Quoted text.
=-=-=-=-=

A more sophisticated solution is to use an invariant checking class which uses the well-known -- and rather bizarrely named --
RAII (Resource Acquisition Is Initialiation) idiom.
template<typename T>
class InvariantChecker {
public:
InvariantChecker(const T* x) : m(x) {
m->CheckInvariant();
}
~InvariantChecker() {
m->CheckInvariant();
}
private:
const T* m;
};
class OddNumber3 {
typedef InvariantChecker<OddNumber3> guard;
public:
OddNumber3() : m(1) {
guard g(this);
}
int GetValue() {
guard g(this);
return m;
}
int SetValue(int x) {
guard g(this);
return m = x;
}
int AddValue(int x) {
guard g(this);
return m += x;
}
int ThrowException() {
guard g(this);
throw std::runtime_error("boom");
return 0;
}
void CheckInvariant() const {
if (m % 2 != 1) {
std::cerr << "invariant violated\n";
}
}
private:
int m;
};
This significantly cuts down on the extra code and complexity needed to assure the invariant. If we don't mind adding an extra
level of indirection however, an even more elegant solution can be achieved by overloading the indirection operator->().
template<typename T>
class GuardedPtr {
public:
struct Wrapper {
Wrapper(T* x) : m(x) {
m->CheckInvariant();
}
T* operator->() {
return m;
}
const T* operator->() const {
return m;
}
~Wrapper() {
m->CheckInvariant();
}
private:
T* m;
};
public:
GuardedPtr(T* x) : m(x) {
}
Wrapper operator->() {
return m;
}
const Wrapper operator->() const {
return m;
}
private:
T* m;
};
You can use this like you would any normal pointer, but whenever you call a member function through the operator->() the invariant
is checked before and after the call. For example:
Backwards and bonkers, I'm afraid. We're reasonably good down to OddNumber3 (neglecting the use of std::runtime_error, but that's a whole huge separate debate that there's no point getting into here).
But of what use is OddNumber1 as distinct from GuardedPtr<OddNumber1>? I'd say: none whatsoever. Indeed, it's positively dangerous and an abuse of the type system, i.e. what's to stop someone doing something like the following?

=-=-=-=-=

Entries provided.
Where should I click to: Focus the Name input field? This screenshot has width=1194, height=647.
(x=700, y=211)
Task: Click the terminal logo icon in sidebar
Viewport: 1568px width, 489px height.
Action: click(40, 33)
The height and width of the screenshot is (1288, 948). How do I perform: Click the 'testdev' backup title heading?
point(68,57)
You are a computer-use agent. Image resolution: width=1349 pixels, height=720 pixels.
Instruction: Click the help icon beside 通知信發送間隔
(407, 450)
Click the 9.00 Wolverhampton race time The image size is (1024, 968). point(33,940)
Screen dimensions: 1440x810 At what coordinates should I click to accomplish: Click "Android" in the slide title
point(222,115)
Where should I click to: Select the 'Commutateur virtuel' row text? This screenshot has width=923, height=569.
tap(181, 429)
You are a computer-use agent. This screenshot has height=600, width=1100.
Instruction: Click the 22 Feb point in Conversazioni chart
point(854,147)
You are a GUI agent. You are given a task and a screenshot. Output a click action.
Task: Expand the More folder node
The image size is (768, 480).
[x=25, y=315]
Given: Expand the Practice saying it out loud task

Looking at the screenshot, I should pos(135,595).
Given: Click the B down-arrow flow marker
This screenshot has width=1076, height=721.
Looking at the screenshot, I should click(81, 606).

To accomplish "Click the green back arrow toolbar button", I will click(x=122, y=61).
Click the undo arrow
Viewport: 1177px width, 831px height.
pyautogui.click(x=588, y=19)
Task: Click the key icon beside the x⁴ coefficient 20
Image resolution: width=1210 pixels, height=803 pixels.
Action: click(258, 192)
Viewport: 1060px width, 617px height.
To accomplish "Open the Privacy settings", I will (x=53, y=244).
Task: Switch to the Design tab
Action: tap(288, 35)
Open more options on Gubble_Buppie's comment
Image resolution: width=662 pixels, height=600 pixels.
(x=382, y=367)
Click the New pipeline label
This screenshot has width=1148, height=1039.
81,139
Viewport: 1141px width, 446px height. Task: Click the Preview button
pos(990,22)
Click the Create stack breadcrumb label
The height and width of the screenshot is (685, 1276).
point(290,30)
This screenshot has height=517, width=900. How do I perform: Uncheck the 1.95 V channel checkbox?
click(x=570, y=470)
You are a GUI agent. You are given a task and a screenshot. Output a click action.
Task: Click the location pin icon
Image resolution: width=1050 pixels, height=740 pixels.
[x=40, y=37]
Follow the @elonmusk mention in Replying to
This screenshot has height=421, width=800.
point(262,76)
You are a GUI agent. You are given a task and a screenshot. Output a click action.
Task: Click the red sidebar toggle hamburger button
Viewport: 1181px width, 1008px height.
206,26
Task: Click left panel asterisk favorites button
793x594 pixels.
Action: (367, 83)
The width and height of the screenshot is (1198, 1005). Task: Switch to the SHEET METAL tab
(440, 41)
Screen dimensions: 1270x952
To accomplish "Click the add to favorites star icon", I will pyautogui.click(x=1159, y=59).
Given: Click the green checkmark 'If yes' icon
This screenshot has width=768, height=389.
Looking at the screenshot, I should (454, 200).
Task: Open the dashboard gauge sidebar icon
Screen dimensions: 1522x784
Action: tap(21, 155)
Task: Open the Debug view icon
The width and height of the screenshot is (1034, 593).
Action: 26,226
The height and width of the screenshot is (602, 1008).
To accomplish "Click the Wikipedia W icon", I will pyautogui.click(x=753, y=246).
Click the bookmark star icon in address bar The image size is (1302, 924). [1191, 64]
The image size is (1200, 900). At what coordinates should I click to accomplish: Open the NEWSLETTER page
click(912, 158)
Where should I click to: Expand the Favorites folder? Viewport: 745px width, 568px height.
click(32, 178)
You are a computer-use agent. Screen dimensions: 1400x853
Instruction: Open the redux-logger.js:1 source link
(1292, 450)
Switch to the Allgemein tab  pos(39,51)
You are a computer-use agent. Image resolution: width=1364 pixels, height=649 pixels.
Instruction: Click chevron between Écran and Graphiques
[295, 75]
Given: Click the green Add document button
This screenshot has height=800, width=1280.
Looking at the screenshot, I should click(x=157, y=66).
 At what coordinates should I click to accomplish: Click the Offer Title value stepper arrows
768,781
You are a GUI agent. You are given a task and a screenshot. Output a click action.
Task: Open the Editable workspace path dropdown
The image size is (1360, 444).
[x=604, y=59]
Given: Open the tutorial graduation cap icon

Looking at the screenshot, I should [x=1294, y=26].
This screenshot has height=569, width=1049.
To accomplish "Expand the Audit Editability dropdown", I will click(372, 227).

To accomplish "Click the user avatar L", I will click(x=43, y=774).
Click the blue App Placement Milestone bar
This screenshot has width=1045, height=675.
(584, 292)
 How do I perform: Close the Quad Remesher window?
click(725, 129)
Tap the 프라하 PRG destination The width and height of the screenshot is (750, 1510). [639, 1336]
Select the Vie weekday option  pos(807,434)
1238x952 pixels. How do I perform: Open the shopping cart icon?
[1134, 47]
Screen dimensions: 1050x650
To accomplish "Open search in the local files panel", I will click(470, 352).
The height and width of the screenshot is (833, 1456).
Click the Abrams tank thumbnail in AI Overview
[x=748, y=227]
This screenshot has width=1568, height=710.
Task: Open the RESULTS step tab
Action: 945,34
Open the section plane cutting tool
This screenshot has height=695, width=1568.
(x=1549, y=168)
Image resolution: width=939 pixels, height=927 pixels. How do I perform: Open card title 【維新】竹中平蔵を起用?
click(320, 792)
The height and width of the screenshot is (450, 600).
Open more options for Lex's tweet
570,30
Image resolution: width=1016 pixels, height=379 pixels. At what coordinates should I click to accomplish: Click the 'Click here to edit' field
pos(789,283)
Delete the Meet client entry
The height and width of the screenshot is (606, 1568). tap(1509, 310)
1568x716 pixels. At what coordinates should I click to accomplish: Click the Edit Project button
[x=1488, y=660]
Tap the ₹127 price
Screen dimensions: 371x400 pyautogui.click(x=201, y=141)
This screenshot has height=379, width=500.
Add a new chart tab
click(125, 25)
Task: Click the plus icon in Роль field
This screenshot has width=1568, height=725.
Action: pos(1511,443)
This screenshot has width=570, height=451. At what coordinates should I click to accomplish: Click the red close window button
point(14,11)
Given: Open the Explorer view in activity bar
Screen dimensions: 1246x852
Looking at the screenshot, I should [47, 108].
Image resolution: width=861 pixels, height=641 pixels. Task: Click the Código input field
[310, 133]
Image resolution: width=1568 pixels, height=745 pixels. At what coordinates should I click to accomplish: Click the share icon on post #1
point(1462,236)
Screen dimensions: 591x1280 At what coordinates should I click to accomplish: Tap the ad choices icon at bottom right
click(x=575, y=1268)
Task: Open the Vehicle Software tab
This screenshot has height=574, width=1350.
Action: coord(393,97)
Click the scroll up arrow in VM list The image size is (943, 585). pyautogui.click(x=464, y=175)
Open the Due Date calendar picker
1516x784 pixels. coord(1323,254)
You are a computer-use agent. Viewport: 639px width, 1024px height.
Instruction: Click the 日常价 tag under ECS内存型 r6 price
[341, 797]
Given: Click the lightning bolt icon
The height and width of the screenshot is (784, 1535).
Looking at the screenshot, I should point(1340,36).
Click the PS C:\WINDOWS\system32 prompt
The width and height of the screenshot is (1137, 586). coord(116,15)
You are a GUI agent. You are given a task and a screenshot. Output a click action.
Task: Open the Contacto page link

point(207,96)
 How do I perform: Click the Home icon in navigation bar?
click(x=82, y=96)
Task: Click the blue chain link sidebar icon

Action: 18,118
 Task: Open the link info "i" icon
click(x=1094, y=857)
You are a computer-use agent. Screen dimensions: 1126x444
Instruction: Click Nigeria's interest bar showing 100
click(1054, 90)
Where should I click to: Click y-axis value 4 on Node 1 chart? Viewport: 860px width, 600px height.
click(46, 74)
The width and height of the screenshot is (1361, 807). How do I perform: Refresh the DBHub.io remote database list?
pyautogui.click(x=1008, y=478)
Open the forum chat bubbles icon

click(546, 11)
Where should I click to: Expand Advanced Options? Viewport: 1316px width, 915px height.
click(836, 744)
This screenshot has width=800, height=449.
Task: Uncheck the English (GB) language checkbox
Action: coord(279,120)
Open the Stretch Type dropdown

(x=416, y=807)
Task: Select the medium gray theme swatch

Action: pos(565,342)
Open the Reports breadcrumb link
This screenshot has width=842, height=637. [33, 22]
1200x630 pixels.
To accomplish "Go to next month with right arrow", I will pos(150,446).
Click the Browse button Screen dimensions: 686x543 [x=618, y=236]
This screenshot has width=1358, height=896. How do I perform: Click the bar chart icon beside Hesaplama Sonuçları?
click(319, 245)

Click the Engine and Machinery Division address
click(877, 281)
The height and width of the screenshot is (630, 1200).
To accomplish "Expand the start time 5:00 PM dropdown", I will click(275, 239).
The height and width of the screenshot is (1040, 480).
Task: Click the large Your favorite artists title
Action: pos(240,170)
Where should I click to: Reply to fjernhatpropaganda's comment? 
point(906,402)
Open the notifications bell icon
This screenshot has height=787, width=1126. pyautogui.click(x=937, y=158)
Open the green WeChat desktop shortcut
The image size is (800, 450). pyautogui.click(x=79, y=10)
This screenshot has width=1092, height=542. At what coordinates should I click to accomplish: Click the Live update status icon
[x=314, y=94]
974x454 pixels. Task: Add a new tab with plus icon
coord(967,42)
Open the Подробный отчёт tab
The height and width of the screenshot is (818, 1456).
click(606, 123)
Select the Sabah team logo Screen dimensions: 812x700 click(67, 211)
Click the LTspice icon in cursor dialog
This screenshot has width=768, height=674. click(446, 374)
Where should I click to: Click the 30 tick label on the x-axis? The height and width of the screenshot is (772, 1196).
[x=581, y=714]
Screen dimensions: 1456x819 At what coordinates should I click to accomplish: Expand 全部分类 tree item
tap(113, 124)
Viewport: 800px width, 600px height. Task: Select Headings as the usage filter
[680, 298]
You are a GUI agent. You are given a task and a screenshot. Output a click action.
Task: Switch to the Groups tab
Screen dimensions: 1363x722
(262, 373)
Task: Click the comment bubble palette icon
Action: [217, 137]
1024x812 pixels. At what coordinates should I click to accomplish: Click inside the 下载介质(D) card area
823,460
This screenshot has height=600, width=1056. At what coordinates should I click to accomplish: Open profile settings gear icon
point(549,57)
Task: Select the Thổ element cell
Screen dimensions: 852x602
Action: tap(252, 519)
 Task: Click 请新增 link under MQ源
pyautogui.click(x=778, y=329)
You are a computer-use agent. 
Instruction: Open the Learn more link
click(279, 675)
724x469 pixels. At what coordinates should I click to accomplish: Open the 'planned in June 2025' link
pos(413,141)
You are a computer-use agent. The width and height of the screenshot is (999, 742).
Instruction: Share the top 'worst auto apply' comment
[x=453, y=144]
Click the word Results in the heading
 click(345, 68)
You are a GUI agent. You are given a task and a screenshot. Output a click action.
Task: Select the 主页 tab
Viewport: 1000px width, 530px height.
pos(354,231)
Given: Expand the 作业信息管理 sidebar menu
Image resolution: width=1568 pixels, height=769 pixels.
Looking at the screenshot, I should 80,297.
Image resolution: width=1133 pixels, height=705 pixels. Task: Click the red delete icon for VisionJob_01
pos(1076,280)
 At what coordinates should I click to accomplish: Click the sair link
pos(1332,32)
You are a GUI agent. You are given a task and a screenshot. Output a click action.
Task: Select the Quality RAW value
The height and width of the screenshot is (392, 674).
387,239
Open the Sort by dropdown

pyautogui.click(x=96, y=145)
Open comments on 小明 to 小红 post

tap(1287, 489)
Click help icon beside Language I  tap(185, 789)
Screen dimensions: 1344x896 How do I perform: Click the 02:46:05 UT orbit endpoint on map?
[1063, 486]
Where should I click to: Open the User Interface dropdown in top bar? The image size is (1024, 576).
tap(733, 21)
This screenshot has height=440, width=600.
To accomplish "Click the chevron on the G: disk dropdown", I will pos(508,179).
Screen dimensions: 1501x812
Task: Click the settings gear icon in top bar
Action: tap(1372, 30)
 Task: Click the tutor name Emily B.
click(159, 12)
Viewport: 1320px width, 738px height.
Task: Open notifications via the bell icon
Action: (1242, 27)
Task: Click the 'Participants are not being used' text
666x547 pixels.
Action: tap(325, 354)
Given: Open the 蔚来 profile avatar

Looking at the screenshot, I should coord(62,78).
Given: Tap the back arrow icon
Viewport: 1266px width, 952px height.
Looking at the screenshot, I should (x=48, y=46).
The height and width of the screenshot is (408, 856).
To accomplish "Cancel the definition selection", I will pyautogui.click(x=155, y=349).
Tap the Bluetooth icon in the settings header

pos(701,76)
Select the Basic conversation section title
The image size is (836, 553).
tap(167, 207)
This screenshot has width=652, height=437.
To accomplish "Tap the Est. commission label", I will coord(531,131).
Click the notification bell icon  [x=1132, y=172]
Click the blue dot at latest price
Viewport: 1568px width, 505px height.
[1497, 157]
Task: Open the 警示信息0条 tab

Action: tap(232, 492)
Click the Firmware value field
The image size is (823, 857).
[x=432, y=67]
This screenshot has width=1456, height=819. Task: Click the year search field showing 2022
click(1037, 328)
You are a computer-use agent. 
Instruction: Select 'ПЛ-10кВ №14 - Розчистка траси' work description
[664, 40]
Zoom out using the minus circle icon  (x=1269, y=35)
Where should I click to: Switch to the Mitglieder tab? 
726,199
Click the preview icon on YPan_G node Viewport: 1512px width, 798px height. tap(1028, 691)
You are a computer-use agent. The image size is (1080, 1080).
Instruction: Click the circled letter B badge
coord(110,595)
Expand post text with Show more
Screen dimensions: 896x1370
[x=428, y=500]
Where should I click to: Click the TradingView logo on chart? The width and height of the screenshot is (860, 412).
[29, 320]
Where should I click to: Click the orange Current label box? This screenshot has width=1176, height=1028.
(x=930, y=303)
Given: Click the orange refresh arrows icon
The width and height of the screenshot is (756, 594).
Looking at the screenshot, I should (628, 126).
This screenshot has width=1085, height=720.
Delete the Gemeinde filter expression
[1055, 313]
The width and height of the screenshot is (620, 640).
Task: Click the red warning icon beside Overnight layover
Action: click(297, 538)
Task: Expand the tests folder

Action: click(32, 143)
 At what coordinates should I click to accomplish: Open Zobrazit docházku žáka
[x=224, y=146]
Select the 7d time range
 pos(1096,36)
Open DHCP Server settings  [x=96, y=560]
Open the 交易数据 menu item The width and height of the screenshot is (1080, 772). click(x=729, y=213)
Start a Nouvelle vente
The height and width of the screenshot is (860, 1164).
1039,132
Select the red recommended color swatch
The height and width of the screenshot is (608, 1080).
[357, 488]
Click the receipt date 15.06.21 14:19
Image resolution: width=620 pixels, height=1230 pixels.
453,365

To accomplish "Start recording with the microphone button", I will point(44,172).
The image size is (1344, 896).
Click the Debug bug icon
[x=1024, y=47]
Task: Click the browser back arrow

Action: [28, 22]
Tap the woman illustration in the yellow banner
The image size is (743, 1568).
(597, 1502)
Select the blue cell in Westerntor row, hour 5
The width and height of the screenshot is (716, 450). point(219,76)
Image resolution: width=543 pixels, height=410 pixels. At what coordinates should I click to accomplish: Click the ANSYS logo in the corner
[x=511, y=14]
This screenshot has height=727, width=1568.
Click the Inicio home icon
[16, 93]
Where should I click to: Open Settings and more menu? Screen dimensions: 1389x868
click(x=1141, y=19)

=-=-=-=-=

Problems to work on.
1. Print the passage on invariant checking from "A more sophisticated" to "Is Initialiation) idiom.".
2. Continue the passage on invariant checking from its final sentence.
The data have no connection to the passage on invariant checking.

Answers below.
1.
A more sophisticated solution is to use an invariant checking class which uses the well-known -- and rather bizarrely named --
RAII (Resource Acquisition Is Initialiation) idiom.

2.
I think this is a really bad thing to be proposing. :-(
Oh, and why in Bob's name is ThrowException public?! If it's just that way for pedagogical purposes, I think you're unnecessarily weakening your position for the sake of saving typing a few "private:" characters
Harrumph. I am not proposing an end-solution, I am proposing a step towards possible interesting things. You don't need to be insulting.
> We're reasonably good > down to OddNumber3 (neglecting the use of > std::runtime_error, but that's a whole huge separate > debate that there's no point getting into here).
Thank you for not going down that path.
> But of what use is OddNumber1 as distinct from > GuardedPtr<OddNumber1>? I'd say: none whatsoever. Indeed, > it's positively dangerous and an abuse of the type system,
Abuse of the type system! You are really given to hyperbole aren't you?
> i.e. what's to stop someone doing something like the > following?
Nothing. It is not a complete solution.
> I think this is a really bad thing to be proposing. :-(
Clearly it would only be of any use if some technique was used to protect access to the unguarded collection
> Oh, and why in Bob's name is ThrowException public?! If > it's just that way for pedagogical purposes,
Yes. It should have been DoSomethingWhichMightThrowException(), but I thought that was too long to type.
> I think > you're unnecessarily weakening your position for the sake > of saving typing a few "private:" characters
Before I say something Really Wrong, let me announce that I am a computer science student, and I have limited real world programming experience.
It seems to me that:
(1) there's no need to test the invariant both before and after each operation, as each operation should be given a valid object (the end result of the previous operation, which was the end result of the operation before that, all the way to the constructor). I believe if you could guarantee that each operation checked the invariant before returning, then you wouldn't need to check before doing anything. I realize that's a big "if," especially during development.
(2) Maybe it's my exposure to closures, but I wonder if overloading operator= wouldn't be a better solution. My reasoning is that (in a number-centric case) operator= is where the value actually changes. OK, perhaps that's oversimplified, since several other operations may modify the value of the class. Overloading operator-> guarantees that all access to the class is checked, but it feels like a belt and suspenders approach.
> Before I say something Really Wrong, let me > announce that I am a computer science student, and I have > limited real world programming experience.
That characterisation applies to each and every honest software engineer, no matter how long they've been at it. :-)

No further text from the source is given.